#### Required work
Reproduce the rows starting at the one that contains "Opportunities and Challenges" and ending at the one that contains "668, 840, 728)", switching "webpages" to "pages" and leaving everything else as it is.

#### Task material
★ ★ ★ ★ ★

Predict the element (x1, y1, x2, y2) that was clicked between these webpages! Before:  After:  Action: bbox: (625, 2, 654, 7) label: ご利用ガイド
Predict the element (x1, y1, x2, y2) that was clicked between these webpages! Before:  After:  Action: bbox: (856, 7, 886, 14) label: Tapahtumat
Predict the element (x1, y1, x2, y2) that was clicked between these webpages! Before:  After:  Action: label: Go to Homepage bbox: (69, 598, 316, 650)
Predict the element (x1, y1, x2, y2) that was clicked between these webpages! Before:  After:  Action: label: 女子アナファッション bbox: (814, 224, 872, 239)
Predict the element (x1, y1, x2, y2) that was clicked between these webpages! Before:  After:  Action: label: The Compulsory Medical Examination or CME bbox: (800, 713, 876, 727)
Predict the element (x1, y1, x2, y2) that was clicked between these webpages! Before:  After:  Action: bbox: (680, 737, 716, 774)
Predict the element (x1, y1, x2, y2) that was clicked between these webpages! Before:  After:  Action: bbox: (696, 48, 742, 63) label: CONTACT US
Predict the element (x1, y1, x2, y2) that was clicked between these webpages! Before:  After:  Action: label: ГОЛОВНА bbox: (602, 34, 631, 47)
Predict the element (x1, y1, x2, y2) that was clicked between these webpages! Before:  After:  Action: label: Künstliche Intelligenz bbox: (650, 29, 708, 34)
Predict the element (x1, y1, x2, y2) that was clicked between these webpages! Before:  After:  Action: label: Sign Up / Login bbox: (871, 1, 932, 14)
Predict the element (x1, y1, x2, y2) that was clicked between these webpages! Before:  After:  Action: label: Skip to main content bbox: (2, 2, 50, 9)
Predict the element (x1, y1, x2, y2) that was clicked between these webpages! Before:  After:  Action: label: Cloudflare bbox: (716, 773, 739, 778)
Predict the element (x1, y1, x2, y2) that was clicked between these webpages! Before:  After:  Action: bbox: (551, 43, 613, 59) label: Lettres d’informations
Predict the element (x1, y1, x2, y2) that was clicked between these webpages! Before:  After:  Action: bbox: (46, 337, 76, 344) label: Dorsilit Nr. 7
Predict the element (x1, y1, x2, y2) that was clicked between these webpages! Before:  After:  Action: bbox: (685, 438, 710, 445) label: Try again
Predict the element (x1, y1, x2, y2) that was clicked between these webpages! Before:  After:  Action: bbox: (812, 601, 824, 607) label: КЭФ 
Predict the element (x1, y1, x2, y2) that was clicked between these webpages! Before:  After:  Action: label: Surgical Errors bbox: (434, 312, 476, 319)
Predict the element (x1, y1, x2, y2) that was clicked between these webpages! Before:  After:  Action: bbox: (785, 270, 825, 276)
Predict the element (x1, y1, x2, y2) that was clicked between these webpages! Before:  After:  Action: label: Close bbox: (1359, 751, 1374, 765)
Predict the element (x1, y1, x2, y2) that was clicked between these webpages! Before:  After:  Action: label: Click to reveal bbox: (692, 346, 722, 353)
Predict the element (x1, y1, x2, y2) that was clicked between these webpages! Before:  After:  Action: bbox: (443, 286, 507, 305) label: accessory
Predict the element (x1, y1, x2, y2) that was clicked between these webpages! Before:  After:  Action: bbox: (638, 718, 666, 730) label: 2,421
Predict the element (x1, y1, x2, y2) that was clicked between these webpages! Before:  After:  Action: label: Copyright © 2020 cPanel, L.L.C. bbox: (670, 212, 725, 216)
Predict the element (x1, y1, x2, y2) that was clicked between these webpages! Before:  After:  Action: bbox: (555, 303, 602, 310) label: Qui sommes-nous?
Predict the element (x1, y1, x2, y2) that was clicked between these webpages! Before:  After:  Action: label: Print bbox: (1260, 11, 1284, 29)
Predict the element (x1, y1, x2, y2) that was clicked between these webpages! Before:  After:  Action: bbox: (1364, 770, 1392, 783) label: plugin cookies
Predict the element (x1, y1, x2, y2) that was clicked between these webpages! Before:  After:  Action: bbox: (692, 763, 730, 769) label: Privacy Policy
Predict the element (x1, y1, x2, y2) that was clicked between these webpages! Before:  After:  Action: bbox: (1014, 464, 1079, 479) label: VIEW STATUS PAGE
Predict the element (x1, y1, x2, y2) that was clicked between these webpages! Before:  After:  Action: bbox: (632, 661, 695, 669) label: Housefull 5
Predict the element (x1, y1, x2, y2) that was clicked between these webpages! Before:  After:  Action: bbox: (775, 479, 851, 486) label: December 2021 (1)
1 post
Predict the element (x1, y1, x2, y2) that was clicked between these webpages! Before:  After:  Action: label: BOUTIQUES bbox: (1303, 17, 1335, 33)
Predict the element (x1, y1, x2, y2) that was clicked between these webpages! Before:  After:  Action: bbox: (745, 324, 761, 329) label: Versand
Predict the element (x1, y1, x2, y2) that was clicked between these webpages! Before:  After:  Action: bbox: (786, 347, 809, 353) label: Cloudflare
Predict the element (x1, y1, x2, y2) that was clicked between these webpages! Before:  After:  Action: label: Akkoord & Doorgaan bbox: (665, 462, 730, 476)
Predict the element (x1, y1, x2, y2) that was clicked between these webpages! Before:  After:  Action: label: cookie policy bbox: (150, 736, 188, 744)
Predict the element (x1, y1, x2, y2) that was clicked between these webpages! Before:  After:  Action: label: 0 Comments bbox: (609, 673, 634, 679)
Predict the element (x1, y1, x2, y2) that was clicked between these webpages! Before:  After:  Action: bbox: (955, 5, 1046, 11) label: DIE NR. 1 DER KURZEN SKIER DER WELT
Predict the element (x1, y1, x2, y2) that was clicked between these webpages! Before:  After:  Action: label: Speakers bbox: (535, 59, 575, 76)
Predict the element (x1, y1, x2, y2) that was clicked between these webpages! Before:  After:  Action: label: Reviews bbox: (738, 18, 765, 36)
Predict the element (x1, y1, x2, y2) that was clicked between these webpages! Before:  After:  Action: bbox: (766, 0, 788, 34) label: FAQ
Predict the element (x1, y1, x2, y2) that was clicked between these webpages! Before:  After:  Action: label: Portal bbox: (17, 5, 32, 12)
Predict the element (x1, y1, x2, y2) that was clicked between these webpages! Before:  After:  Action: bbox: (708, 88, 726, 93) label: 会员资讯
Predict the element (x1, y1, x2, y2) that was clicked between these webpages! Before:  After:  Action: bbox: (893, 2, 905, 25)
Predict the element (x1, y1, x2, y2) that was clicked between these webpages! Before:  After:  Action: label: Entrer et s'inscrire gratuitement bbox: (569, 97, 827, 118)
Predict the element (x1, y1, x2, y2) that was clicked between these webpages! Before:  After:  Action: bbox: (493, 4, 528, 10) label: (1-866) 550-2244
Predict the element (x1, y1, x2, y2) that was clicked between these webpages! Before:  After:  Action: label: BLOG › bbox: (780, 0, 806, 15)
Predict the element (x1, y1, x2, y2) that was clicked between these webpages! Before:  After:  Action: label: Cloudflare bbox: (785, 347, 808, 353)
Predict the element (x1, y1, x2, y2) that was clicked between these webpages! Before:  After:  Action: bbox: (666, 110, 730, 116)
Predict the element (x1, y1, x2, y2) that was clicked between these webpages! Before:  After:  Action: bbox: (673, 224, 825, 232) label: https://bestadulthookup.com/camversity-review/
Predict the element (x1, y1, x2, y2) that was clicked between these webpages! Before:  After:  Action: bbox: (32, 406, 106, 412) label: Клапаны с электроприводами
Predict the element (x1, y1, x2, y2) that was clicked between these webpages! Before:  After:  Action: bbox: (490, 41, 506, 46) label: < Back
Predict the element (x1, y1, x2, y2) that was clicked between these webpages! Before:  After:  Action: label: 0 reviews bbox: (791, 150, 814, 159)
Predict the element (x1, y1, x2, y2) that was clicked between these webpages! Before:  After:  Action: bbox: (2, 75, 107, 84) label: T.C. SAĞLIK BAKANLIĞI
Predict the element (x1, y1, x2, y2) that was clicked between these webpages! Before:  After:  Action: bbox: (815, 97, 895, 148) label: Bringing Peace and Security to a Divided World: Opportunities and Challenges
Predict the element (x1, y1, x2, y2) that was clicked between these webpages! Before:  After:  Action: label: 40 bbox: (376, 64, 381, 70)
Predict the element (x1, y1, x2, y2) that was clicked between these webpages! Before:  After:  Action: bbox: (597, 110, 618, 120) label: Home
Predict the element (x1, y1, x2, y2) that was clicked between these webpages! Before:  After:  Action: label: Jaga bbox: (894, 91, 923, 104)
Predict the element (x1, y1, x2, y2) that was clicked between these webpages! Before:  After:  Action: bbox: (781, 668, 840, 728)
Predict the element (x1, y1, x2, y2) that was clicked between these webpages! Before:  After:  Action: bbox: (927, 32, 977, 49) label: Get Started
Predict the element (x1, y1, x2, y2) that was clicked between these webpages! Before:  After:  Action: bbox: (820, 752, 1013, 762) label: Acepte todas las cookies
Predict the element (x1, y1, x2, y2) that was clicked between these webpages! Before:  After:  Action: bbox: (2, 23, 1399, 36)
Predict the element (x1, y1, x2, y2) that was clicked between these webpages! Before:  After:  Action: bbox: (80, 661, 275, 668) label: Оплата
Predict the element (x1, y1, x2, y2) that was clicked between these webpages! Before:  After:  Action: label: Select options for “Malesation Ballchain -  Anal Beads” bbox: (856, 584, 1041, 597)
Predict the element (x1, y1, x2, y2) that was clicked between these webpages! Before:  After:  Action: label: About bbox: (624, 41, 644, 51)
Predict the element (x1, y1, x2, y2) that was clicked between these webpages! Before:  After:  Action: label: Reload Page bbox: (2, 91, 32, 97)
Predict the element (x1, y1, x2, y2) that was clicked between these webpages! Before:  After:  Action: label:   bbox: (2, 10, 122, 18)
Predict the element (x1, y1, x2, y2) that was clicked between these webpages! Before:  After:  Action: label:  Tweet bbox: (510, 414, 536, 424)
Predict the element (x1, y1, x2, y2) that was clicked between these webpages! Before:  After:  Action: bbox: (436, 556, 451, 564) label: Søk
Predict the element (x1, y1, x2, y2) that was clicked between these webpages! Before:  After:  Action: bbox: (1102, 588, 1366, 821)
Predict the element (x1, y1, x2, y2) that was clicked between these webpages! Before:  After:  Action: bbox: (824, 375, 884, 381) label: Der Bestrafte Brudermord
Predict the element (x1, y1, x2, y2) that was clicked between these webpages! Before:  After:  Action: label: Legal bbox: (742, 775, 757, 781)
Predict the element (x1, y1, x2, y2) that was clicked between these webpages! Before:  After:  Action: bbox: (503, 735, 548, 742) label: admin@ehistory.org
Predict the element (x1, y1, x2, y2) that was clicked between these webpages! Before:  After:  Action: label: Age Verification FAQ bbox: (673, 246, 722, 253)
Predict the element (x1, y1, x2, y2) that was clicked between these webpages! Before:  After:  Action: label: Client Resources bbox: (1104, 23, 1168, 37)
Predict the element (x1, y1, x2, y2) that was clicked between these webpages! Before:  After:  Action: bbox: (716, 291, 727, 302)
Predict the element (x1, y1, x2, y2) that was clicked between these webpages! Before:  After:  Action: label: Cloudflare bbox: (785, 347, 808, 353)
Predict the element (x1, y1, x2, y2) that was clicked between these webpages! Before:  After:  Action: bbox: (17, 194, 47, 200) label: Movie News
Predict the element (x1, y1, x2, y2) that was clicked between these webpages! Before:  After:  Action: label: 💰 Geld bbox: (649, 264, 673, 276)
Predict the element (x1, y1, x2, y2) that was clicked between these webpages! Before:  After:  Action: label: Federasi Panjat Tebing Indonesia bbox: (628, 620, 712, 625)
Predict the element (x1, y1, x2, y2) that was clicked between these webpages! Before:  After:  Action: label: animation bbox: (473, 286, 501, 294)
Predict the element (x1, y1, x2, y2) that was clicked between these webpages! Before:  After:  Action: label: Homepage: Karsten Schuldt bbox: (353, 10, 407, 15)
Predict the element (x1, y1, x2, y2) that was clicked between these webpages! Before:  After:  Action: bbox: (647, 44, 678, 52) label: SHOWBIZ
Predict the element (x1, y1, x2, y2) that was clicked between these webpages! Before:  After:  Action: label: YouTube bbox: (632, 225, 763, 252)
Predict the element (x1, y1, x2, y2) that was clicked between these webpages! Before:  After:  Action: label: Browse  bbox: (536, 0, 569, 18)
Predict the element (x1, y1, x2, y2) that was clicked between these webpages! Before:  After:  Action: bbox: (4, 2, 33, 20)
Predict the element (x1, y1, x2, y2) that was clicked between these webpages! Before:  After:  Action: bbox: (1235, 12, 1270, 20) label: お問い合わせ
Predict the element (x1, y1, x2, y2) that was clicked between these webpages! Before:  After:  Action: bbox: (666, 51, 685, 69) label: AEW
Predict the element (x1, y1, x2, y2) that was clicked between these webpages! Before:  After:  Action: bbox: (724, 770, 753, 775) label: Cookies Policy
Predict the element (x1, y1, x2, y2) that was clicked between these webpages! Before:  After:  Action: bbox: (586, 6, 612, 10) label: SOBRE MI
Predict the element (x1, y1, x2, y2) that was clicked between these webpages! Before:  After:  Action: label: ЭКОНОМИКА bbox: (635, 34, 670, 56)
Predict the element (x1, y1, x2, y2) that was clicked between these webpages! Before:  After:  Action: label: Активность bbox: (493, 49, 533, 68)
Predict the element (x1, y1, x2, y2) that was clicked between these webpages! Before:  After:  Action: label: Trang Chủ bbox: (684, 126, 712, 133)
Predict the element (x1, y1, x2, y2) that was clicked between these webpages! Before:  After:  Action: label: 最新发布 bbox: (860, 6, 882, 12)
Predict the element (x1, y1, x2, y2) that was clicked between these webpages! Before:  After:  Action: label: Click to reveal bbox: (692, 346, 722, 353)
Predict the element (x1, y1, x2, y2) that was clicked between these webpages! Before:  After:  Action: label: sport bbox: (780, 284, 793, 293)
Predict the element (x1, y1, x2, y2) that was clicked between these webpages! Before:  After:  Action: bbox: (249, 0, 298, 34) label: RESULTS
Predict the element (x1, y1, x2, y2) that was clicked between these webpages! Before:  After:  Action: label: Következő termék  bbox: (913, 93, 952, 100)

★ ★ ★ ★ ★

#### Task output
Predict the element (x1, y1, x2, y2) that was clicked between these pages! Before:  After:  Action: bbox: (815, 97, 895, 148) label: Bringing Peace and Security to a Divided World: Opportunities and Challenges
Predict the element (x1, y1, x2, y2) that was clicked between these pages! Before:  After:  Action: label: 40 bbox: (376, 64, 381, 70)
Predict the element (x1, y1, x2, y2) that was clicked between these pages! Before:  After:  Action: bbox: (597, 110, 618, 120) label: Home
Predict the element (x1, y1, x2, y2) that was clicked between these pages! Before:  After:  Action: label: Jaga bbox: (894, 91, 923, 104)
Predict the element (x1, y1, x2, y2) that was clicked between these pages! Before:  After:  Action: bbox: (781, 668, 840, 728)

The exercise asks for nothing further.